You must be doing an additional or modified step that you didn't describe?
No, you're quite right. That's what I meant when I said that adding the '*' makes the value a character string rather than a number—it means you can no longer do arithmetic with it. When the contents of a cell are already a character string (as when you add &" *" to the end of a function) then it doesn't matter; but when you want to take the contents of the cell and do further arithmetic with it, you either cannot have the asterisk at the end, or whatever uses that cell has to convert it back to a number before continuing. Usually it's not worth the bother.

Quote:
(Later:) Your answer presumes I know how to work with strings--unfortunately not. I looked up strings and I've no idea which of the many types you think I could use in conjunction with the 5 * example.
Well, let's back up. A numeric value is something you can do arithmetic with, like 5 or 1000 or pi. A character string is non-numeric: 5 + 1000 = 1005, but "Mark" + "Excel" is just nonsense. You can't do arithmetic with characters.

Even "5" + "1000" (note the quote marks) is nonsense; the values 5 and 1000 can be added, but the characters "5" and "1000" cannot. Excel is willing to evaluate ="5"+"1000" and return 1005, but it does it by checking the character strings, noticing that they can be converted meaningfully into numbers and doing so before doing the addition. Try saying ="5"+"1xxx"; when Excel sees the plus sign it'll try to convert both strings into numbers, but when "1xxx" cannot be converted it'll end with the #VALUE! error. That's what I get when I try ="5 *"+1000, too.

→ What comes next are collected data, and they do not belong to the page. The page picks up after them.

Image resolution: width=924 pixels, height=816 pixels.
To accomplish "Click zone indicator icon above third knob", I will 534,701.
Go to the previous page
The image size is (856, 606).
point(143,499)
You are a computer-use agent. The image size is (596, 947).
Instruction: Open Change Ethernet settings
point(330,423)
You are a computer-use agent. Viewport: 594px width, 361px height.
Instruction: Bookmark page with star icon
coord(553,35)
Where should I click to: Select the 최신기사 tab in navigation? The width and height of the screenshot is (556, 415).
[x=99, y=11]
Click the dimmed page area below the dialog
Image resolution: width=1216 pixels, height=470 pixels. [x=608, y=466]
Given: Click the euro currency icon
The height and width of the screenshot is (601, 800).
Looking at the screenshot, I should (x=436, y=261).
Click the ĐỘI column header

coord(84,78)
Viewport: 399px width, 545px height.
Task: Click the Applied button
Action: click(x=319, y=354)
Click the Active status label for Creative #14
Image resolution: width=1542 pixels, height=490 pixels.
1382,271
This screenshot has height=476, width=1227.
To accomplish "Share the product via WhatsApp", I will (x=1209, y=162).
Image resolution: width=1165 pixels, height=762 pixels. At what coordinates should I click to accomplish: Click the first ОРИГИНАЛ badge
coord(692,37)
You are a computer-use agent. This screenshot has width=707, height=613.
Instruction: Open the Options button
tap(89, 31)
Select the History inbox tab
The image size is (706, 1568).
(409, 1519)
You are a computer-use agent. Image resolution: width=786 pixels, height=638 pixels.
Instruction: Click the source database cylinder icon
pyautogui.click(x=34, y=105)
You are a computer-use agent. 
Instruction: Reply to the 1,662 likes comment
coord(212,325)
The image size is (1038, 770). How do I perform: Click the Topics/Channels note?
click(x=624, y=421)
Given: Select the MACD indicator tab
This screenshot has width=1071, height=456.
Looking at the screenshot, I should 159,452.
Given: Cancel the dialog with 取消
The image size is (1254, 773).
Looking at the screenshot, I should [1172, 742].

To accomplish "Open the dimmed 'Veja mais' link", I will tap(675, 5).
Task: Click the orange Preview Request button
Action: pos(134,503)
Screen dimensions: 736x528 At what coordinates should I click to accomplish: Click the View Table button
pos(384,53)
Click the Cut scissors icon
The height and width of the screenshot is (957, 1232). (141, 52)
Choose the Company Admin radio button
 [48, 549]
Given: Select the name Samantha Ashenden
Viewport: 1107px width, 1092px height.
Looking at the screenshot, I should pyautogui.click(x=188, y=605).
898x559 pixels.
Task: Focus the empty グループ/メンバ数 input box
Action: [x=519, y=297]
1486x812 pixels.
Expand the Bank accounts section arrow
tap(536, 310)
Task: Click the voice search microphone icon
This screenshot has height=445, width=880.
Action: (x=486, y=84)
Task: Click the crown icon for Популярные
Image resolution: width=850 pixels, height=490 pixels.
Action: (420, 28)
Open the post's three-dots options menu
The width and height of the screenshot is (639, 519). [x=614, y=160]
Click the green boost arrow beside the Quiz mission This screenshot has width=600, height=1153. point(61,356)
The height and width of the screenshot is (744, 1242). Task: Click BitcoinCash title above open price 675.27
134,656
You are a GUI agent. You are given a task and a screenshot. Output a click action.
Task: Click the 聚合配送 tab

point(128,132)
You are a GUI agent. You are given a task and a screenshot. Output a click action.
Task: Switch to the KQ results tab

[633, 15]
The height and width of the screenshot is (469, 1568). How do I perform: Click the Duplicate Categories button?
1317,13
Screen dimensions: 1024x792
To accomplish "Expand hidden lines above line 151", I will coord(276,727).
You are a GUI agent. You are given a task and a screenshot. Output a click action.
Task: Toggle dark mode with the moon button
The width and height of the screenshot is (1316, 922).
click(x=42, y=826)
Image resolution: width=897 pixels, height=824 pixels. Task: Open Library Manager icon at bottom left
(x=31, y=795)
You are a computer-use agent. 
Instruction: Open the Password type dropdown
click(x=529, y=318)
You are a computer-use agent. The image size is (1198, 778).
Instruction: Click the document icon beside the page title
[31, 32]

Now, I gather you're creating formulae that generate numeric values, and then adding a space-and-asterisk combination to the end. Excel does the same thing there only in the opposite direction; it converts the numeric result to a string, and then concatenates " *" at the end. After that, the contents of that cell are a character string, and you can't add anything to "5 *" any more than you can to "Mark" or "1xxx".

So the short answer is "sure, you can add an asterisk to the end of a non-formula value. But you can't use it for arithmetic afterward".

The longer answer is "...unless you first strip off the asterisk". For instance, if you know that A1 has "1005 *" in it, then in B1 it would be pointless to say =A1*3. But you could take away the asterisk and then multiply:
Code:
=LEFT(A1,LEN(A1)-2)*3
That turns "1005 *" into "1005". It's still a character string, but when Excel sees that you want to multiply it, it'll convert it into a valid number and return 3015.

That works great if you already know there's a space-asterisk at the end of the value. If there might or might not be, it doesn't help (because if there isn't, it'll convert 1005 into 10 before doing the arithmetic). And for all I know you might also have space-asterisk-asterisk out there, too. Even that can be got around, but it gets to be more and more trouble and eventually you will (I predict) decide that it's too much trouble.

But we can still talk, if you want to look into the complications.